Now, imagine that happening in the show instead. While the emotional payoff isn't as big, it would have made for a far gorier scene.

4. Catelyn's Gambit was Far More Unpalatable.

One of the most memorable and character-defining scenes for Catelyn in the show was when she held Walder Frey's wife hostage and threatened her life in exchange for Robb's. This was the last delicious morsel of hope that the show's writers dangled in front of the show-watchers. Sure, Cat's firstborn had a few arrows sticking out of him but he stood up. He might have conceivably escaped too.

"I'll find another," said Walder Frey, disgustingly evil and unconcerned, and for the first time in this series, Joffrey became the second most despised character in the show. Then Roose Bolton stepped in front of Robb and shanked him in the heart with a sword. At that very same moment, the same blade pierced the hearts of a million screaming fans.

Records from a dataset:

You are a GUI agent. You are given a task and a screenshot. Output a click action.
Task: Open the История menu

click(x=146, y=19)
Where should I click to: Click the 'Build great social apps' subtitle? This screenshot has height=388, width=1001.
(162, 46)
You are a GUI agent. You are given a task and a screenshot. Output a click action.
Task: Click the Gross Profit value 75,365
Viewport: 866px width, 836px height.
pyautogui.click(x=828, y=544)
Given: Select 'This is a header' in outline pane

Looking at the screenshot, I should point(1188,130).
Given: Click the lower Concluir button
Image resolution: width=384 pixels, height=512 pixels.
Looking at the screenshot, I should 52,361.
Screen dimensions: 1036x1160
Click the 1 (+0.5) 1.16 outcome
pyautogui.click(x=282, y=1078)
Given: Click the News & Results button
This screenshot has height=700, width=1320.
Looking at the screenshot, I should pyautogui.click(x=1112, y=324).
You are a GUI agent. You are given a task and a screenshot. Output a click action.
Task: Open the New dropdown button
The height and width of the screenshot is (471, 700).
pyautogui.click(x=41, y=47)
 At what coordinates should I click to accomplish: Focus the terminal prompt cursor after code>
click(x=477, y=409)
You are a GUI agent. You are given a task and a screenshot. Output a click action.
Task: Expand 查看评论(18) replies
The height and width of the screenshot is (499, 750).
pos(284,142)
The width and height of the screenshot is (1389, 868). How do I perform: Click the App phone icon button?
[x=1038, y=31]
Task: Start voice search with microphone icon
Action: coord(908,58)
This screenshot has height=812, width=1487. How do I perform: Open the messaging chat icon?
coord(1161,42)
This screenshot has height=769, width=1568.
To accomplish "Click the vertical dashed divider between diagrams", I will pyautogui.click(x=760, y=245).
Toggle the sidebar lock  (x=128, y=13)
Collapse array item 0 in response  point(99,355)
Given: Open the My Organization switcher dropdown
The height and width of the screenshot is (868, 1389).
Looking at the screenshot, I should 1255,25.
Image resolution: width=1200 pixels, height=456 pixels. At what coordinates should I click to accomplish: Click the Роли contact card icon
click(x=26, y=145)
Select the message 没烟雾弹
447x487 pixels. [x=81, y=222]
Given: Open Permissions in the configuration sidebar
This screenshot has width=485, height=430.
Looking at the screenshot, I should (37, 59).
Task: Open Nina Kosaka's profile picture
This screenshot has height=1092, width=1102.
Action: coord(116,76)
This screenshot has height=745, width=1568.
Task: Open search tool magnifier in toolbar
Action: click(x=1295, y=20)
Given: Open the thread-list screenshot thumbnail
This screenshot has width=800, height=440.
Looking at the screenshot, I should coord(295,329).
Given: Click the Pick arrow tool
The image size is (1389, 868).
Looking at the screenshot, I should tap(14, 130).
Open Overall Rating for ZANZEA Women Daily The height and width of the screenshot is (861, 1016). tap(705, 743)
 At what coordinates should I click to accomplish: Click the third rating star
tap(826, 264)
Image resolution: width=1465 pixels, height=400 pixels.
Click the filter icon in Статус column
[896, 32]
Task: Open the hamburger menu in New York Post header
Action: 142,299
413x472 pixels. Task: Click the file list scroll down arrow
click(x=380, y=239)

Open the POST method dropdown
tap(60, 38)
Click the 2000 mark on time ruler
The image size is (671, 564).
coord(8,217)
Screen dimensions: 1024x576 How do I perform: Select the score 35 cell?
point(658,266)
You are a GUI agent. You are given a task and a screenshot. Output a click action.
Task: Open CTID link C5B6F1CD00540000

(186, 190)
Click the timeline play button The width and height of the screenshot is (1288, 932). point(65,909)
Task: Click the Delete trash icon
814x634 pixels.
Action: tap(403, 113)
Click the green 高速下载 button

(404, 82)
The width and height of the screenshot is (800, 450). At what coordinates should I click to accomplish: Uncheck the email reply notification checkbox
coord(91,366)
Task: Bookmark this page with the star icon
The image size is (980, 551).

**Problems to work on:**
**A)** In the passage on Catelyn's gambit, who stepped in front of Robb and stabbed him in the heart with a sword?
**B)** Extract every line of the listing that contains the string "pyautogui", treating uppercase and lowercase letters as distinct.

**Answers for the tasks:**
**A)** Roose Bolton stepped in front of Robb and stabbed him in the heart with a sword.

**B)**
pyautogui.click(x=828, y=544)
pyautogui.click(x=282, y=1078)
Looking at the screenshot, I should pyautogui.click(x=1112, y=324).
pyautogui.click(x=41, y=47)
To accomplish "Click the vertical dashed divider between diagrams", I will pyautogui.click(x=760, y=245).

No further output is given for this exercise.